Спрашиваю:
— Ленни, где у них огнетушитель?
— Щас… ближайший в коридоре справа, ага.
Нахожу красный баллон — вот уже что стандартно во всех мирах — и заливаю желтоватой пеной сперва занавески, потом — мерзко воняющий клубок пластика в сейфе. Так, вот теперь точно пора валить — вряд ли те, кого я сейчас спасла, оценят широту моей снажьей души.
Прыгаю наконец в окно. Второй перелаз через забор дается куда тяжелее — обдираю бедро о колючку. Едва добегаю до дороги — слышу мотор. Сил на тень уже нет, тупо падаю в кусты.
— Соль, сюда, скорее!
Знакомый голос, знакомый запах… Это та беловолосая девица, ассистентка Мясника. Выбираюсь из мокрых кустов и заскакиваю на заднее сидение ее мотоцикла.
— Ты достала это? — спрашивает девушка.
А что, если не достала, она меня тут и бросит?
— Да.
Девушка резко газует с места. Мчим по пустым ночным дорогам. Снимаю наконец осточертевшую маску и подставляю лицо ветру, чувствуя влагу, растворенную в воздухе.
Ленни в наушнике сообщает, что все записи камер в доме Парамонова за сегодня стер, а копию сбросил мне. Надо же, совсем об этом не подумала… О чем еще я не подумала?.. Наверно, скоро узнаю.
Ворота базы Мясника распахиваются сами — никто не задает вопросов.
Девушка требовательно протягивает руку. Отдаю ей пакет с кассетой. Она кивает:
— Жди здесь.
Под пристальными взглядами автоматчиков почти падаю на брошенный у ворот пустой ящик. Серьезных ранений нет — тут синяк, там царапина — но чувствую себя так, словно меня от души прокрутили в стиральной машине, да еще в режиме для самых старых и грязных тряпок. Но ведь вроде драка на сегодня закончена? Всё хорошо? Мясник получил чего хотел?
Вот только… Хотел-то он не только кассету, но и меня. Фу, как пошло звучит… меня в качестве сотрудника… хотя если называть вещи их именами — раба.

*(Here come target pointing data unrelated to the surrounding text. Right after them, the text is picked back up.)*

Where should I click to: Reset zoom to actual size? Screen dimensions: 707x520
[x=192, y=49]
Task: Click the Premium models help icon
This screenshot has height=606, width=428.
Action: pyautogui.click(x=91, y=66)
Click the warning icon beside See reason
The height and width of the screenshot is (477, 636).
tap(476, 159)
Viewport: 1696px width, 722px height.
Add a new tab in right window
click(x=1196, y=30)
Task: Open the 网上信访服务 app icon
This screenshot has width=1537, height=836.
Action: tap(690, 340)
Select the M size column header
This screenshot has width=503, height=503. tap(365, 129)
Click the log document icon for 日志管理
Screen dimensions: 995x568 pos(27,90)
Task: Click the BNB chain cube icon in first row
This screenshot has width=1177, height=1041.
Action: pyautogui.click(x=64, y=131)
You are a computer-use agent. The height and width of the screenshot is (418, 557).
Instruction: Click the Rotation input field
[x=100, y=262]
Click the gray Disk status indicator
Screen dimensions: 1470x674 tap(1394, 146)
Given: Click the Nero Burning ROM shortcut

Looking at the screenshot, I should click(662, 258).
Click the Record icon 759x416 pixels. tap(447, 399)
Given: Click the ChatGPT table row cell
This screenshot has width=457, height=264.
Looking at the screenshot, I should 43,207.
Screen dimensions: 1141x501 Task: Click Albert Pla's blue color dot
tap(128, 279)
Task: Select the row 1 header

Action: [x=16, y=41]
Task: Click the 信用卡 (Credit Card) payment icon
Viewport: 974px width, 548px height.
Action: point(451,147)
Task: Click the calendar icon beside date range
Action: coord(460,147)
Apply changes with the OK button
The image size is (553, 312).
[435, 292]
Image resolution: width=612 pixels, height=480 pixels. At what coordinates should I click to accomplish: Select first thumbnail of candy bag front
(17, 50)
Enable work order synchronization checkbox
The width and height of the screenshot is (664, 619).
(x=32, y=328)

И что, сейчас он за здорово живешь позволит мне уйти на все четыре стороны?
Быть может, настоящий бой этой ночи еще впереди.
Глава 18Любовь к судьбе
— Мясник ждет тебя, — сообщает беловолосая. Для человека она двигается на удивление тихо.
С усилием поднимаюсь с ящика и тащусь за ней в уже знакомый ангар. Пахнет сырым мясом и кровью — последнее более отчетливо, чем в прошлый раз.
Мясник извлекает из видеомагнитофона до боли знакомую мне кассету. На экране мерцают серые точки, из динамика идет тихое шипение.
— Как же мы тогда были молоды, — говорит Мясник с какой-то странной интонацией… смесь удивления, сожаления и мечтательности.
Да он ведь и теперь не стар… Твердые мышцы неспешно перекатываются — майка-алкоголичка, зараза, ничего толком не прикрывает. Вежливо пережидаю минуту ностальгии. Мясник кивает на диван напротив, но я остаюсь на ногах:
— Мы с тобой в расчете?
— Не вполне.
Мясник тянется к выдвижному ящику. Группируюсь для прыжка или удара — уставшие мышцы отзываются болью. Но Мясник достает не оружие — мешочек.
— Пятнадцать тысяч денег для твоих сироток. И вот что еще. Я позвоню на базу, где вы берете мясо. У вас будет постоянная скидка, двадцать пять процентов. И станут отгружать только лучшие туши, повторную заморозку вам подсунуть не посмеют.
Неожиданно. И как нельзя кстати — мясо маленькие снага жрут как не в себя. Но с чего вдруг такая щедрость?
— А вроде бы ты говорил, что благотворительность в число твоих увлечений не входит.
— Она и не входит. Ты получишь это все, если выслушаешь то, что я сейчас скажу, — Мясник подбрасывает на ладони мешочек — черт, какой же приятный звук! — Никаких других требований. Отвечать не обязательно и даже не нужно. Просто выслушай. Может, присядешь все-таки?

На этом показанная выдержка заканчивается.